• Brief A: In the records, swap "chevron" for "arrow" from the line with "Save the figure using the floppy disk icon" through the line with "(x=106, y=73)", and change nothing else. Give back only those lines.

• Extract provided:
--------------------------------------------------

Committees of the Board of Directors
 
The Board has not established an Audit Committee, a Compensation Committee or a Nominating Committee.  Therefore, the Board has not adopted written charters for any of these committees.  Because we have only three directors and two executive officers, we believe that we are able to effectively manage the issues normally considered by such committees.   The Board also does not have an audit committee financial expert.  We believe we are currently able to manage our audit and financial reporting obligations without an audit committee financial expert.  However, as we grow, we will consider adding an audit committee financial expert.
 
In evaluating a director candidate, our Board of Directors will review his or her qualifications including capability, availability to serve, conflicts of interest, general understanding of business, understanding of the Company’s business and technology, educational and professional background, personal accomplishment and other relevant factors. Our Board of Directors has not established any specific qualification standards for director nominees and we do not have a formal diversity policy relating to the identification and evaluation of nominees for director, although from time to time the Board of Directors may identify certain skills or attributes as being particularly desirable to help meet specific needs that have arisen. Our Board of Directors may also interview prospective nominees in person or by telephone. After completing this evaluation, the Board of Directors will determine the nominees.

--------------------------------------------------

• Records to use:
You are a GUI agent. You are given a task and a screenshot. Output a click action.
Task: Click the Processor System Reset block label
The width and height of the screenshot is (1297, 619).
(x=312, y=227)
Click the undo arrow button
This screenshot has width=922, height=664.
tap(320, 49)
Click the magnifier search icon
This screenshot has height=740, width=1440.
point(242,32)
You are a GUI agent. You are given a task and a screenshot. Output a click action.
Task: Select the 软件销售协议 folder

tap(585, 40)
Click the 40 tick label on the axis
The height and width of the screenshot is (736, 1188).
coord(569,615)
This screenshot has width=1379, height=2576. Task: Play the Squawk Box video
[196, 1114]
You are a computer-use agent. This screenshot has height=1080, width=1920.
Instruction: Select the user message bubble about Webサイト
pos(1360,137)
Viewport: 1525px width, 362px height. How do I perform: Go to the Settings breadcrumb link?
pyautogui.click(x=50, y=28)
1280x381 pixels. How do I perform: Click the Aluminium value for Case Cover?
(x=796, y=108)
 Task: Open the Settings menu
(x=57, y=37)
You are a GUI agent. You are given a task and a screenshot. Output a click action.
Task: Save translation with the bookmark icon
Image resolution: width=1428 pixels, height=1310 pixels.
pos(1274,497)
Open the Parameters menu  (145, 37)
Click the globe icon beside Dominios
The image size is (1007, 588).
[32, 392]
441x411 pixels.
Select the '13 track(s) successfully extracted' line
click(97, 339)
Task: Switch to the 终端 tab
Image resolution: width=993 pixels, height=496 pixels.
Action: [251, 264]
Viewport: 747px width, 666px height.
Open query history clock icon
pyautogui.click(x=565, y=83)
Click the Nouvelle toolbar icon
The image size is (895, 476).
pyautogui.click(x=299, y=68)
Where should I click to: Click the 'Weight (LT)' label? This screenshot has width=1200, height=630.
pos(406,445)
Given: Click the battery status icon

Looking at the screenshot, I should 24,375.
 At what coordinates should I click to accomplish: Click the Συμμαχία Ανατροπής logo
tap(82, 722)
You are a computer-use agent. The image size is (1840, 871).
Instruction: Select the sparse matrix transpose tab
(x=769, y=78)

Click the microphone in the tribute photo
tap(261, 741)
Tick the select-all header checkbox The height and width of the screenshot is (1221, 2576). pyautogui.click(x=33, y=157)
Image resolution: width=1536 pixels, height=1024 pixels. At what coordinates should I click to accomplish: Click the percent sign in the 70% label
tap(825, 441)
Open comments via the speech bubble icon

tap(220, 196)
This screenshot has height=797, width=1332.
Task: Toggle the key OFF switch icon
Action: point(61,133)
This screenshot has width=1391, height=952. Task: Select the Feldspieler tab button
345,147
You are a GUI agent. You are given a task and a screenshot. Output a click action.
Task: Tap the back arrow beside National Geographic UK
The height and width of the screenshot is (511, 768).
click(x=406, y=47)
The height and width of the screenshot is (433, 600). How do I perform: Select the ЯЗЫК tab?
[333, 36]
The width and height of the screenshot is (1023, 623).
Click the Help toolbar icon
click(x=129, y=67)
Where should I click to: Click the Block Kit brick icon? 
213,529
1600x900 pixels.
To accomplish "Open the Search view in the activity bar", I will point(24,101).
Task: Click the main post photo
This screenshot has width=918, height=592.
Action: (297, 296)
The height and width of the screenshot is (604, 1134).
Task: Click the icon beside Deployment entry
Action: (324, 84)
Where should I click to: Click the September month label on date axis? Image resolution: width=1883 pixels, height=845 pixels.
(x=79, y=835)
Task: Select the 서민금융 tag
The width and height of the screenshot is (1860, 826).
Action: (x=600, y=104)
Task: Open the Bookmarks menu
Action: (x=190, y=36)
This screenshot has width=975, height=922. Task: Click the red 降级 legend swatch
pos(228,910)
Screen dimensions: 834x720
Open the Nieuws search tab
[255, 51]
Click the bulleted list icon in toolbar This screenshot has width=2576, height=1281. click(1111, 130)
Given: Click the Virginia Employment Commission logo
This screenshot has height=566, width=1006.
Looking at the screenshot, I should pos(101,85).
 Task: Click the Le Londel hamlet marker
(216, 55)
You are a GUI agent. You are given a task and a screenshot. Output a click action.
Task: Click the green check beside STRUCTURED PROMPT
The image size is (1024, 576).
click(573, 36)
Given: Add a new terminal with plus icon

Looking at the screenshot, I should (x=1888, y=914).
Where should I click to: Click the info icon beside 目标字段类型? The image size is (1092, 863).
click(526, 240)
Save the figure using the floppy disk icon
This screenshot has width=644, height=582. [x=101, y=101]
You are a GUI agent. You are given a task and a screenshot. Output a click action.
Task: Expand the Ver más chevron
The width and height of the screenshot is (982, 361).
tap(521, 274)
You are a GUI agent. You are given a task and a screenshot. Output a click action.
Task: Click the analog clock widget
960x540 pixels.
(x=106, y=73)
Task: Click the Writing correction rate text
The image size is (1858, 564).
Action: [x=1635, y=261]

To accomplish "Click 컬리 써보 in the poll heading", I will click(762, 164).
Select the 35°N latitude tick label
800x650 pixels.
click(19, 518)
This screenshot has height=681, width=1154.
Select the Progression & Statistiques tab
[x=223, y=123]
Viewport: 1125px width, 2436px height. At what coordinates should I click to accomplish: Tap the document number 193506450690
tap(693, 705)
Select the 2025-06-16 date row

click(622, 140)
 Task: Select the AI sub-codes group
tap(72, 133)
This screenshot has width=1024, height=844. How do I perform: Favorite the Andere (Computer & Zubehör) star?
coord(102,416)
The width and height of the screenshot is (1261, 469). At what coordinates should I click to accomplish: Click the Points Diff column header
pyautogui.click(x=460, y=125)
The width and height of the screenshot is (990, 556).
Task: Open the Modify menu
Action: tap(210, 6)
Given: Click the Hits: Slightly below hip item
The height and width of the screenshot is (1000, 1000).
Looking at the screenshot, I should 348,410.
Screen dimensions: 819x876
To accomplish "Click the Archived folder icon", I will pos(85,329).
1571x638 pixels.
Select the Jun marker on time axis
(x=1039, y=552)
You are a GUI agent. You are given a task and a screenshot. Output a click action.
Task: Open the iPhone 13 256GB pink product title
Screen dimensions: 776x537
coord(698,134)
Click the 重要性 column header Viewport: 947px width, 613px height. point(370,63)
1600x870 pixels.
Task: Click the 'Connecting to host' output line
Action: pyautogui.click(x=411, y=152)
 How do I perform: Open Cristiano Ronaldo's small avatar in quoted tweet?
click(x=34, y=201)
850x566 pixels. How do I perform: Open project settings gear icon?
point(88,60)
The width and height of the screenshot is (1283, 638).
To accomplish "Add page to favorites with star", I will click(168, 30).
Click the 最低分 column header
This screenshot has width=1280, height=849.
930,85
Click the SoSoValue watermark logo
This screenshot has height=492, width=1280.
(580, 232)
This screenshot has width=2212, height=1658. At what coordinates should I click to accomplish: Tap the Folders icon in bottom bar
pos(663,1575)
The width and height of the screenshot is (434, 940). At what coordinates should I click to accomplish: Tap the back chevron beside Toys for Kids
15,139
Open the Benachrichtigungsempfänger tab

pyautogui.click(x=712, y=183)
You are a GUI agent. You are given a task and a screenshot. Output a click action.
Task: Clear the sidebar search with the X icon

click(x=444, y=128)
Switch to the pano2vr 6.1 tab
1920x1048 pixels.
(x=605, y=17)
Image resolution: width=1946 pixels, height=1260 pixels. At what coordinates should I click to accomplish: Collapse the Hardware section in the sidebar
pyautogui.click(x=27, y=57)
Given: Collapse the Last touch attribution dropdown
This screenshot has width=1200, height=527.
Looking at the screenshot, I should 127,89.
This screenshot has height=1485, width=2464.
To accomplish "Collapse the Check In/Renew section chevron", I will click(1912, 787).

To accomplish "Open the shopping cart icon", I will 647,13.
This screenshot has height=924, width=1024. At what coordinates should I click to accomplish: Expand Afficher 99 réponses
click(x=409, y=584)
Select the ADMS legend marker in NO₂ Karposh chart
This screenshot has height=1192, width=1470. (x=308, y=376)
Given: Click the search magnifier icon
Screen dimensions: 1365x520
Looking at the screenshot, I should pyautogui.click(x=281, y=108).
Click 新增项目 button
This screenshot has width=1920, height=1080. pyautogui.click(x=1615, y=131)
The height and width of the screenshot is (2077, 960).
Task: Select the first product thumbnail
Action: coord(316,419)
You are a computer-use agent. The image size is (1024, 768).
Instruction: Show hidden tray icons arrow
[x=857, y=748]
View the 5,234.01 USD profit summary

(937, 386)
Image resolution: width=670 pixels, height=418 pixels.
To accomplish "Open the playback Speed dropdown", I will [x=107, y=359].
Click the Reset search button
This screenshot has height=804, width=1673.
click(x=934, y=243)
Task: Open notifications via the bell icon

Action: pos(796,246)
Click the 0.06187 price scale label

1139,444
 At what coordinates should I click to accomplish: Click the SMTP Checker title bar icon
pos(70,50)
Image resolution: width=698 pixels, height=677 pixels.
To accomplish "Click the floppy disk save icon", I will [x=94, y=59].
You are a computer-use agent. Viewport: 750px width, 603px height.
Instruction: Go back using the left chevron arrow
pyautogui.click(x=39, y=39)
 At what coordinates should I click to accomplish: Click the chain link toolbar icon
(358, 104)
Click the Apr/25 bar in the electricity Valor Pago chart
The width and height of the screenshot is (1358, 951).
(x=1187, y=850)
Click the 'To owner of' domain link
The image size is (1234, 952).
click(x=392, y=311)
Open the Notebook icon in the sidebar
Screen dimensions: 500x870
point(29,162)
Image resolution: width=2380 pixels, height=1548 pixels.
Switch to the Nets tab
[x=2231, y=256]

--------------------------------------------------

• Brief B: Repeat the passage on board committees word for word from "The Board has not established" to "adding an audit committee financial expert.".

• Expected output A:
Save the figure using the floppy disk icon
This screenshot has width=644, height=582. [x=101, y=101]
You are a GUI agent. You are given a task and a screenshot. Output a click action.
Task: Expand the Ver más arrow
The width and height of the screenshot is (982, 361).
tap(521, 274)
You are a GUI agent. You are given a task and a screenshot. Output a click action.
Task: Click the analog clock widget
960x540 pixels.
(x=106, y=73)

• Expected output B:
The Board has not established an Audit Committee, a Compensation Committee or a Nominating Committee.  Therefore, the Board has not adopted written charters for any of these committees.  Because we have only three directors and two executive officers, we believe that we are able to effectively manage the issues normally considered by such committees.   The Board also does not have an audit committee financial expert.  We believe we are currently able to manage our audit and financial reporting obligations without an audit committee financial expert.  However, as we grow, we will consider adding an audit committee financial expert.